### WHAT THE TASK REQUIRES
For each record below, write an exact copy.

### PROVIDED DATA

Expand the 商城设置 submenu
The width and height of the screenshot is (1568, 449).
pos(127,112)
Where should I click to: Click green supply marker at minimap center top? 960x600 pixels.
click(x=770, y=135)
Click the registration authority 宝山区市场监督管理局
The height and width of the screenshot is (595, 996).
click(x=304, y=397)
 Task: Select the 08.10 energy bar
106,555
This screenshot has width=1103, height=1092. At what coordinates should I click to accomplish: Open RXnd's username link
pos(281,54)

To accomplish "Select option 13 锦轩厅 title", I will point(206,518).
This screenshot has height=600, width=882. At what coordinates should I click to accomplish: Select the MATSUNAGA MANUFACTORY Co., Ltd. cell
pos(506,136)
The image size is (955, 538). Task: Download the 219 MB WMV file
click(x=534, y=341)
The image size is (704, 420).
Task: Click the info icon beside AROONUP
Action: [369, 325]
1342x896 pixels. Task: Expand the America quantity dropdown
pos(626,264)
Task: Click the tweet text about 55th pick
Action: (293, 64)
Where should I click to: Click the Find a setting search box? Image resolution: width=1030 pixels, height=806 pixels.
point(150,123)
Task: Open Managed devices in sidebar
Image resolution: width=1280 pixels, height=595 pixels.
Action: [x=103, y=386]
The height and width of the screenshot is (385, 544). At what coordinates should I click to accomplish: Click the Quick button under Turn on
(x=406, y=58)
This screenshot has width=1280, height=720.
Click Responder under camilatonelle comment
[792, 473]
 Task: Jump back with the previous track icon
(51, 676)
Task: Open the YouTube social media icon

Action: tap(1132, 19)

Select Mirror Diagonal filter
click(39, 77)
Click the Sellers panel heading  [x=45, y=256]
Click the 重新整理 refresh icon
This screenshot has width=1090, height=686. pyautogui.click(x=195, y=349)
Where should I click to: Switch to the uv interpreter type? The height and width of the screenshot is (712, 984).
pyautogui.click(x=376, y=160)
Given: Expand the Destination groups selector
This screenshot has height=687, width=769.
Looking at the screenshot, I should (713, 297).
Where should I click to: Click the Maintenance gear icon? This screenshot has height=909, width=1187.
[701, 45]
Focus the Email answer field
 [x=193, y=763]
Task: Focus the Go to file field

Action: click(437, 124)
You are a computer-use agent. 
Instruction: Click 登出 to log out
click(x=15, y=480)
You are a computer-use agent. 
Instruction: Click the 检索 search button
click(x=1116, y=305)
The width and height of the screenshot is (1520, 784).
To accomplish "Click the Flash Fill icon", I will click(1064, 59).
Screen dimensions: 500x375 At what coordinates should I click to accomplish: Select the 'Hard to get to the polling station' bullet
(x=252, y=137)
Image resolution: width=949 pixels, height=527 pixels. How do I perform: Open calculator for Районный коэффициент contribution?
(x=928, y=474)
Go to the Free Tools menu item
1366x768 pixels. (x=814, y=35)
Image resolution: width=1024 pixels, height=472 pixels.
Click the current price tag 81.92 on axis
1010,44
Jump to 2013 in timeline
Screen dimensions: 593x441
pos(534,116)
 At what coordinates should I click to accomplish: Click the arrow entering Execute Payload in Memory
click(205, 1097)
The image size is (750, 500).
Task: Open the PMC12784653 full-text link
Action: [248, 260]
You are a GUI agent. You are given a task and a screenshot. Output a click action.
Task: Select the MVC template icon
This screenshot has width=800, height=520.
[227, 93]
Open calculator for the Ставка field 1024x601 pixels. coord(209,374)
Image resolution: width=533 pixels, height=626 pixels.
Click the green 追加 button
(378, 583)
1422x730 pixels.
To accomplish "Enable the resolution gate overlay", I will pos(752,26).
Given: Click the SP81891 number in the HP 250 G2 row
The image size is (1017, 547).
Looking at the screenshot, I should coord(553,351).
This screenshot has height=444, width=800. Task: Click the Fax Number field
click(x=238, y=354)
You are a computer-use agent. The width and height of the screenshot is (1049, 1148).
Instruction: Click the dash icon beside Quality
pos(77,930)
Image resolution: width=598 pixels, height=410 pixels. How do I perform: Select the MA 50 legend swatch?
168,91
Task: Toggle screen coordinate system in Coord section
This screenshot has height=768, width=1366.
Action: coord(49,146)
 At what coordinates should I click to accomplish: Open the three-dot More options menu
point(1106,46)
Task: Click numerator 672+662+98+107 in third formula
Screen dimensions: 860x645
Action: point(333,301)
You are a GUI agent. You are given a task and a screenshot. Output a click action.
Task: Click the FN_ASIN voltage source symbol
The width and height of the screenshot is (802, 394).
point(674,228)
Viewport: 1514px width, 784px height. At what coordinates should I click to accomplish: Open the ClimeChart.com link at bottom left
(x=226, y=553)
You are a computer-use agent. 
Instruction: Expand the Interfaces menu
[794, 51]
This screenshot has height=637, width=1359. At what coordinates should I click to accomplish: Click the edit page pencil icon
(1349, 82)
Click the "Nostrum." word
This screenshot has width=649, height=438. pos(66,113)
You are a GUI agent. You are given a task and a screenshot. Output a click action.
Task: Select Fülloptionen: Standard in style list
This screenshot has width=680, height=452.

### SOLUTION TO THE PROBLEM
Expand the 商城设置 submenu
The width and height of the screenshot is (1568, 449).
pos(127,112)
Where should I click to: Click green supply marker at minimap center top? 960x600 pixels.
click(x=770, y=135)
Click the registration authority 宝山区市场监督管理局
The height and width of the screenshot is (595, 996).
click(x=304, y=397)
 Task: Select the 08.10 energy bar
106,555
This screenshot has width=1103, height=1092. At what coordinates should I click to accomplish: Open RXnd's username link
pos(281,54)

To accomplish "Select option 13 锦轩厅 title", I will point(206,518).
This screenshot has height=600, width=882. At what coordinates should I click to accomplish: Select the MATSUNAGA MANUFACTORY Co., Ltd. cell
pos(506,136)
The image size is (955, 538). Task: Download the 219 MB WMV file
click(x=534, y=341)
The image size is (704, 420).
Task: Click the info icon beside AROONUP
Action: [369, 325]
1342x896 pixels. Task: Expand the America quantity dropdown
pos(626,264)
Task: Click the tweet text about 55th pick
Action: (293, 64)
Where should I click to: Click the Find a setting search box? Image resolution: width=1030 pixels, height=806 pixels.
point(150,123)
Task: Open Managed devices in sidebar
Image resolution: width=1280 pixels, height=595 pixels.
Action: [x=103, y=386]
The height and width of the screenshot is (385, 544). At what coordinates should I click to accomplish: Click the Quick button under Turn on
(x=406, y=58)
This screenshot has width=1280, height=720.
Click Responder under camilatonelle comment
[792, 473]
 Task: Jump back with the previous track icon
(51, 676)
Task: Open the YouTube social media icon

Action: tap(1132, 19)

Select Mirror Diagonal filter
click(39, 77)
Click the Sellers panel heading  [x=45, y=256]
Click the 重新整理 refresh icon
This screenshot has width=1090, height=686. pyautogui.click(x=195, y=349)
Where should I click to: Switch to the uv interpreter type? The height and width of the screenshot is (712, 984).
pyautogui.click(x=376, y=160)
Given: Expand the Destination groups selector
This screenshot has height=687, width=769.
Looking at the screenshot, I should (713, 297).
Where should I click to: Click the Maintenance gear icon? This screenshot has height=909, width=1187.
[701, 45]
Focus the Email answer field
 [x=193, y=763]
Task: Focus the Go to file field

Action: click(437, 124)
You are a computer-use agent. 
Instruction: Click 登出 to log out
click(x=15, y=480)
You are a computer-use agent. 
Instruction: Click the 检索 search button
click(x=1116, y=305)
The width and height of the screenshot is (1520, 784).
To accomplish "Click the Flash Fill icon", I will click(1064, 59).
Screen dimensions: 500x375 At what coordinates should I click to accomplish: Select the 'Hard to get to the polling station' bullet
(x=252, y=137)
Image resolution: width=949 pixels, height=527 pixels. How do I perform: Open calculator for Районный коэффициент contribution?
(x=928, y=474)
Go to the Free Tools menu item
1366x768 pixels. (x=814, y=35)
Image resolution: width=1024 pixels, height=472 pixels.
Click the current price tag 81.92 on axis
1010,44
Jump to 2013 in timeline
Screen dimensions: 593x441
pos(534,116)
 At what coordinates should I click to accomplish: Click the arrow entering Execute Payload in Memory
click(205, 1097)
The image size is (750, 500).
Task: Open the PMC12784653 full-text link
Action: [248, 260]
You are a GUI agent. You are given a task and a screenshot. Output a click action.
Task: Select the MVC template icon
This screenshot has width=800, height=520.
[227, 93]
Open calculator for the Ставка field 1024x601 pixels. coord(209,374)
Image resolution: width=533 pixels, height=626 pixels.
Click the green 追加 button
(378, 583)
1422x730 pixels.
To accomplish "Enable the resolution gate overlay", I will pos(752,26).
Given: Click the SP81891 number in the HP 250 G2 row
The image size is (1017, 547).
Looking at the screenshot, I should coord(553,351).
This screenshot has height=444, width=800. Task: Click the Fax Number field
click(x=238, y=354)
You are a computer-use agent. The width and height of the screenshot is (1049, 1148).
Instruction: Click the dash icon beside Quality
pos(77,930)
Image resolution: width=598 pixels, height=410 pixels. How do I perform: Select the MA 50 legend swatch?
168,91
Task: Toggle screen coordinate system in Coord section
This screenshot has height=768, width=1366.
Action: coord(49,146)
 At what coordinates should I click to accomplish: Open the three-dot More options menu
point(1106,46)
Task: Click numerator 672+662+98+107 in third formula
Screen dimensions: 860x645
Action: point(333,301)
You are a GUI agent. You are given a task and a screenshot. Output a click action.
Task: Click the FN_ASIN voltage source symbol
The width and height of the screenshot is (802, 394).
point(674,228)
Viewport: 1514px width, 784px height. At what coordinates should I click to accomplish: Open the ClimeChart.com link at bottom left
(x=226, y=553)
You are a computer-use agent. 
Instruction: Expand the Interfaces menu
[794, 51]
This screenshot has height=637, width=1359. At what coordinates should I click to accomplish: Click the edit page pencil icon
(1349, 82)
Click the "Nostrum." word
This screenshot has width=649, height=438. pos(66,113)
You are a GUI agent. You are given a task and a screenshot. Output a click action.
Task: Select Fülloptionen: Standard in style list
This screenshot has width=680, height=452.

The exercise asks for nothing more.